▶ [Your objective]: Each record beneath this line should be returned exactly as it is.

--- Extracted information Enclosed Below ---

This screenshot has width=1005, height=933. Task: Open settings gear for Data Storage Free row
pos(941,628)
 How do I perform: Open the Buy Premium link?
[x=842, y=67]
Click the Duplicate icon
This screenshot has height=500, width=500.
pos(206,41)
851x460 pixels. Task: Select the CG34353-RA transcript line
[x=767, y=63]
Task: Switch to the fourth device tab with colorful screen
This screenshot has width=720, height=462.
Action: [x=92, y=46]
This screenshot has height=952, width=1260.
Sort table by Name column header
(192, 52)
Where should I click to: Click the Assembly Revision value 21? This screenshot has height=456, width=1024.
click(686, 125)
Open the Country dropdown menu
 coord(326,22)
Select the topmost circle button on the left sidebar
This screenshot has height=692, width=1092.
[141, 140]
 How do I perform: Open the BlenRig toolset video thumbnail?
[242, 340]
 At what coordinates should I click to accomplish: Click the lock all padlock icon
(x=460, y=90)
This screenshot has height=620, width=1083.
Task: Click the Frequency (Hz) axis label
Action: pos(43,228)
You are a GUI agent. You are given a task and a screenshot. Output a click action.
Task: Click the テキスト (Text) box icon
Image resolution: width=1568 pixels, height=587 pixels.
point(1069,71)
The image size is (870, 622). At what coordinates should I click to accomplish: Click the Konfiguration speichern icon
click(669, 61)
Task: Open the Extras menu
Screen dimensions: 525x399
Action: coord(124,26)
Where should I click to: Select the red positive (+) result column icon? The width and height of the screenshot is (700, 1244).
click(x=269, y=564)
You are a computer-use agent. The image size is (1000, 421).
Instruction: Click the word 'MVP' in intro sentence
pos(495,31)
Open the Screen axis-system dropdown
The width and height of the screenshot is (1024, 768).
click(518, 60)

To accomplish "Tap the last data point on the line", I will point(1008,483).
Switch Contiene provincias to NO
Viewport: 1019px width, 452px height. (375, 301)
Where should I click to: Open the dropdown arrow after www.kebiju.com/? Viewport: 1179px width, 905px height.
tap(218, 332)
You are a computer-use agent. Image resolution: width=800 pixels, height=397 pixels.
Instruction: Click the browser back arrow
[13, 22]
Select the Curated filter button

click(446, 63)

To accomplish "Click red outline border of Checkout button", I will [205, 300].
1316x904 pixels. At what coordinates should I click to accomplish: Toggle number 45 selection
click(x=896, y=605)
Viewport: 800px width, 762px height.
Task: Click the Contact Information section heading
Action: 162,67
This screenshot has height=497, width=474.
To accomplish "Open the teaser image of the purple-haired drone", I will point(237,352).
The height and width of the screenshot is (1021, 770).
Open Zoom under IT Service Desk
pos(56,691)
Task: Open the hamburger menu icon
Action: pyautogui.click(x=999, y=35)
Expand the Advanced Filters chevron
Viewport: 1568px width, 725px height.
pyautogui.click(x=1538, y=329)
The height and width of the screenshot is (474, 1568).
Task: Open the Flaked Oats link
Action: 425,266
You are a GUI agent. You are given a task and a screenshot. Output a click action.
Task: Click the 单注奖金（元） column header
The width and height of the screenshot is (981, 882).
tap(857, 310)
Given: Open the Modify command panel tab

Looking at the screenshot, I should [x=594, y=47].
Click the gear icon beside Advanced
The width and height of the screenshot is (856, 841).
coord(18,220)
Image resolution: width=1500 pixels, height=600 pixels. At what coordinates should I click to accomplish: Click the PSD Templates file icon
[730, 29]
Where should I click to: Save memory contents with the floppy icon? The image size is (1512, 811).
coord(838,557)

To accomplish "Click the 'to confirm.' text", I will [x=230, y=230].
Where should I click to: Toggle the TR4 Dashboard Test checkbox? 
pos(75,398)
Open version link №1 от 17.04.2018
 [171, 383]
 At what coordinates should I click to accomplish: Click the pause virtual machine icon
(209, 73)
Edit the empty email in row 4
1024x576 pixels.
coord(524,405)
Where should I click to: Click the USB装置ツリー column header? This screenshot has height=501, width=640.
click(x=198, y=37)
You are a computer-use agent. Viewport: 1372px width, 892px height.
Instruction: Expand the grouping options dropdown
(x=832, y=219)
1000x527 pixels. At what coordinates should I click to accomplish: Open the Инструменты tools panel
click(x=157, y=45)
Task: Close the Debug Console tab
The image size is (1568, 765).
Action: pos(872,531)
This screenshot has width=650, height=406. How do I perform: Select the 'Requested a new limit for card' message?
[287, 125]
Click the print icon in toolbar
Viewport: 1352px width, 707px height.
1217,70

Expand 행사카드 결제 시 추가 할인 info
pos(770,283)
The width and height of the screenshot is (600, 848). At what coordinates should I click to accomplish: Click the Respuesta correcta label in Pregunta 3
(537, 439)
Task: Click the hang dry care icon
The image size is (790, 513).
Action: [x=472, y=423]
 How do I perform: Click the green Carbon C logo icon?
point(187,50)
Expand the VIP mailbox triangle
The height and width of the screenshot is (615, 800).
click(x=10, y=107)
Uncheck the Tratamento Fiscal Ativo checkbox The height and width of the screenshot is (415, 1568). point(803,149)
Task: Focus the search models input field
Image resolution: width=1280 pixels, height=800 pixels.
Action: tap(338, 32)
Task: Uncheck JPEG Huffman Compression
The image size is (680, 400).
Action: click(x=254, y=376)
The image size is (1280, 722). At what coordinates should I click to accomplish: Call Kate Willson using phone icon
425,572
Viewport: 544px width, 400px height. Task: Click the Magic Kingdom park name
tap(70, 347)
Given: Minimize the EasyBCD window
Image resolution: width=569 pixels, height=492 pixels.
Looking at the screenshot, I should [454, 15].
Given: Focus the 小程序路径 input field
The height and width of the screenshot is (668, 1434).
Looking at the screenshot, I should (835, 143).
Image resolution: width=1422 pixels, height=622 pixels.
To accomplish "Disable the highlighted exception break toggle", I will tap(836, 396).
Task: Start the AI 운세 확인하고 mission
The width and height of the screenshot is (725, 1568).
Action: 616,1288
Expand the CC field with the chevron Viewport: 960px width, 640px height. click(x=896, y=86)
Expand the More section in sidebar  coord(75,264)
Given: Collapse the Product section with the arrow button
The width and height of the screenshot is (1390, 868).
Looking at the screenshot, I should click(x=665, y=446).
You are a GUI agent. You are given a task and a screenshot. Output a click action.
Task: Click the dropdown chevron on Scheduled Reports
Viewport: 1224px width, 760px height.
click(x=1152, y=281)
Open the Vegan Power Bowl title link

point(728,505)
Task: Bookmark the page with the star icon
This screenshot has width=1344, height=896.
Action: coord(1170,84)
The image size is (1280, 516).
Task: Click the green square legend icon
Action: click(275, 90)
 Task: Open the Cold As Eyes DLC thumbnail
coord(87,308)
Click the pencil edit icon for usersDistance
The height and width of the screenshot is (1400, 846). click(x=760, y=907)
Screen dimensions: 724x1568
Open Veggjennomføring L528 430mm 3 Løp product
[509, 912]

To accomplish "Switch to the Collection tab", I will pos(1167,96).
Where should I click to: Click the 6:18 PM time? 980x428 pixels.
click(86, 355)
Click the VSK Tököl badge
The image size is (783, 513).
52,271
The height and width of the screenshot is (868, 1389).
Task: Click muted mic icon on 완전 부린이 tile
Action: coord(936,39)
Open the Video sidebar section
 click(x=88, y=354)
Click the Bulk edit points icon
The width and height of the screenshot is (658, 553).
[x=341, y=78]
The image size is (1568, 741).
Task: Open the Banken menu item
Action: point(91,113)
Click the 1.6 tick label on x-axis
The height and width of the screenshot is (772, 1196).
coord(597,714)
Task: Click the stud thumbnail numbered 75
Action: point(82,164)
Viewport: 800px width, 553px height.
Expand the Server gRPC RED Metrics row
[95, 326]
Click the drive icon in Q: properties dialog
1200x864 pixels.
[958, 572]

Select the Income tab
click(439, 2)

--- End of Enclosed Extracted information ---

▶ [Solution]:
This screenshot has width=1005, height=933. Task: Open settings gear for Data Storage Free row
pos(941,628)
 How do I perform: Open the Buy Premium link?
[x=842, y=67]
Click the Duplicate icon
This screenshot has height=500, width=500.
pos(206,41)
851x460 pixels. Task: Select the CG34353-RA transcript line
[x=767, y=63]
Task: Switch to the fourth device tab with colorful screen
This screenshot has width=720, height=462.
Action: [x=92, y=46]
This screenshot has height=952, width=1260.
Sort table by Name column header
(192, 52)
Where should I click to: Click the Assembly Revision value 21? This screenshot has height=456, width=1024.
click(686, 125)
Open the Country dropdown menu
 coord(326,22)
Select the topmost circle button on the left sidebar
This screenshot has height=692, width=1092.
[141, 140]
 How do I perform: Open the BlenRig toolset video thumbnail?
[242, 340]
 At what coordinates should I click to accomplish: Click the lock all padlock icon
(x=460, y=90)
This screenshot has height=620, width=1083.
Task: Click the Frequency (Hz) axis label
Action: pos(43,228)
You are a GUI agent. You are given a task and a screenshot. Output a click action.
Task: Click the テキスト (Text) box icon
Image resolution: width=1568 pixels, height=587 pixels.
point(1069,71)
The image size is (870, 622). At what coordinates should I click to accomplish: Click the Konfiguration speichern icon
click(669, 61)
Task: Open the Extras menu
Screen dimensions: 525x399
Action: coord(124,26)
Where should I click to: Select the red positive (+) result column icon? The width and height of the screenshot is (700, 1244).
click(x=269, y=564)
You are a computer-use agent. The image size is (1000, 421).
Instruction: Click the word 'MVP' in intro sentence
pos(495,31)
Open the Screen axis-system dropdown
The width and height of the screenshot is (1024, 768).
click(518, 60)

To accomplish "Tap the last data point on the line", I will point(1008,483).
Switch Contiene provincias to NO
Viewport: 1019px width, 452px height. (375, 301)
Where should I click to: Open the dropdown arrow after www.kebiju.com/? Viewport: 1179px width, 905px height.
tap(218, 332)
You are a computer-use agent. Image resolution: width=800 pixels, height=397 pixels.
Instruction: Click the browser back arrow
[13, 22]
Select the Curated filter button

click(446, 63)

To accomplish "Click red outline border of Checkout button", I will [205, 300].
1316x904 pixels. At what coordinates should I click to accomplish: Toggle number 45 selection
click(x=896, y=605)
Viewport: 800px width, 762px height.
Task: Click the Contact Information section heading
Action: 162,67
This screenshot has height=497, width=474.
To accomplish "Open the teaser image of the purple-haired drone", I will point(237,352).
The height and width of the screenshot is (1021, 770).
Open Zoom under IT Service Desk
pos(56,691)
Task: Open the hamburger menu icon
Action: pyautogui.click(x=999, y=35)
Expand the Advanced Filters chevron
Viewport: 1568px width, 725px height.
pyautogui.click(x=1538, y=329)
The height and width of the screenshot is (474, 1568).
Task: Open the Flaked Oats link
Action: 425,266
You are a GUI agent. You are given a task and a screenshot. Output a click action.
Task: Click the 单注奖金（元） column header
The width and height of the screenshot is (981, 882).
tap(857, 310)
Given: Open the Modify command panel tab

Looking at the screenshot, I should [x=594, y=47].
Click the gear icon beside Advanced
The width and height of the screenshot is (856, 841).
coord(18,220)
Image resolution: width=1500 pixels, height=600 pixels. At what coordinates should I click to accomplish: Click the PSD Templates file icon
[730, 29]
Where should I click to: Save memory contents with the floppy icon? The image size is (1512, 811).
coord(838,557)

To accomplish "Click the 'to confirm.' text", I will [x=230, y=230].
Where should I click to: Toggle the TR4 Dashboard Test checkbox? 
pos(75,398)
Open version link №1 от 17.04.2018
 [171, 383]
 At what coordinates should I click to accomplish: Click the pause virtual machine icon
(209, 73)
Edit the empty email in row 4
1024x576 pixels.
coord(524,405)
Where should I click to: Click the USB装置ツリー column header? This screenshot has height=501, width=640.
click(x=198, y=37)
You are a computer-use agent. Viewport: 1372px width, 892px height.
Instruction: Expand the grouping options dropdown
(x=832, y=219)
1000x527 pixels. At what coordinates should I click to accomplish: Open the Инструменты tools panel
click(x=157, y=45)
Task: Close the Debug Console tab
The image size is (1568, 765).
Action: pos(872,531)
This screenshot has width=650, height=406. How do I perform: Select the 'Requested a new limit for card' message?
[287, 125]
Click the print icon in toolbar
Viewport: 1352px width, 707px height.
1217,70

Expand 행사카드 결제 시 추가 할인 info
pos(770,283)
The width and height of the screenshot is (600, 848). At what coordinates should I click to accomplish: Click the Respuesta correcta label in Pregunta 3
(537, 439)
Task: Click the hang dry care icon
The image size is (790, 513).
Action: [x=472, y=423]
 How do I perform: Click the green Carbon C logo icon?
point(187,50)
Expand the VIP mailbox triangle
The height and width of the screenshot is (615, 800).
click(x=10, y=107)
Uncheck the Tratamento Fiscal Ativo checkbox The height and width of the screenshot is (415, 1568). point(803,149)
Task: Focus the search models input field
Image resolution: width=1280 pixels, height=800 pixels.
Action: tap(338, 32)
Task: Uncheck JPEG Huffman Compression
The image size is (680, 400).
Action: click(x=254, y=376)
The image size is (1280, 722). At what coordinates should I click to accomplish: Call Kate Willson using phone icon
425,572
Viewport: 544px width, 400px height. Task: Click the Magic Kingdom park name
tap(70, 347)
Given: Minimize the EasyBCD window
Image resolution: width=569 pixels, height=492 pixels.
Looking at the screenshot, I should [454, 15].
Given: Focus the 小程序路径 input field
The height and width of the screenshot is (668, 1434).
Looking at the screenshot, I should (835, 143).
Image resolution: width=1422 pixels, height=622 pixels.
To accomplish "Disable the highlighted exception break toggle", I will tap(836, 396).
Task: Start the AI 운세 확인하고 mission
The width and height of the screenshot is (725, 1568).
Action: 616,1288
Expand the CC field with the chevron Viewport: 960px width, 640px height. click(x=896, y=86)
Expand the More section in sidebar  coord(75,264)
Given: Collapse the Product section with the arrow button
The width and height of the screenshot is (1390, 868).
Looking at the screenshot, I should click(x=665, y=446).
You are a GUI agent. You are given a task and a screenshot. Output a click action.
Task: Click the dropdown chevron on Scheduled Reports
Viewport: 1224px width, 760px height.
click(x=1152, y=281)
Open the Vegan Power Bowl title link

point(728,505)
Task: Bookmark the page with the star icon
This screenshot has width=1344, height=896.
Action: coord(1170,84)
The image size is (1280, 516).
Task: Click the green square legend icon
Action: click(275, 90)
 Task: Open the Cold As Eyes DLC thumbnail
coord(87,308)
Click the pencil edit icon for usersDistance
The height and width of the screenshot is (1400, 846). click(x=760, y=907)
Screen dimensions: 724x1568
Open Veggjennomføring L528 430mm 3 Løp product
[509, 912]

To accomplish "Switch to the Collection tab", I will pos(1167,96).
Where should I click to: Click the 6:18 PM time? 980x428 pixels.
click(86, 355)
Click the VSK Tököl badge
The image size is (783, 513).
52,271
The height and width of the screenshot is (868, 1389).
Task: Click muted mic icon on 완전 부린이 tile
Action: coord(936,39)
Open the Video sidebar section
 click(x=88, y=354)
Click the Bulk edit points icon
The width and height of the screenshot is (658, 553).
[x=341, y=78]
The image size is (1568, 741).
Task: Open the Banken menu item
Action: point(91,113)
Click the 1.6 tick label on x-axis
The height and width of the screenshot is (772, 1196).
coord(597,714)
Task: Click the stud thumbnail numbered 75
Action: point(82,164)
Viewport: 800px width, 553px height.
Expand the Server gRPC RED Metrics row
[95, 326]
Click the drive icon in Q: properties dialog
1200x864 pixels.
[958, 572]

Select the Income tab
click(439, 2)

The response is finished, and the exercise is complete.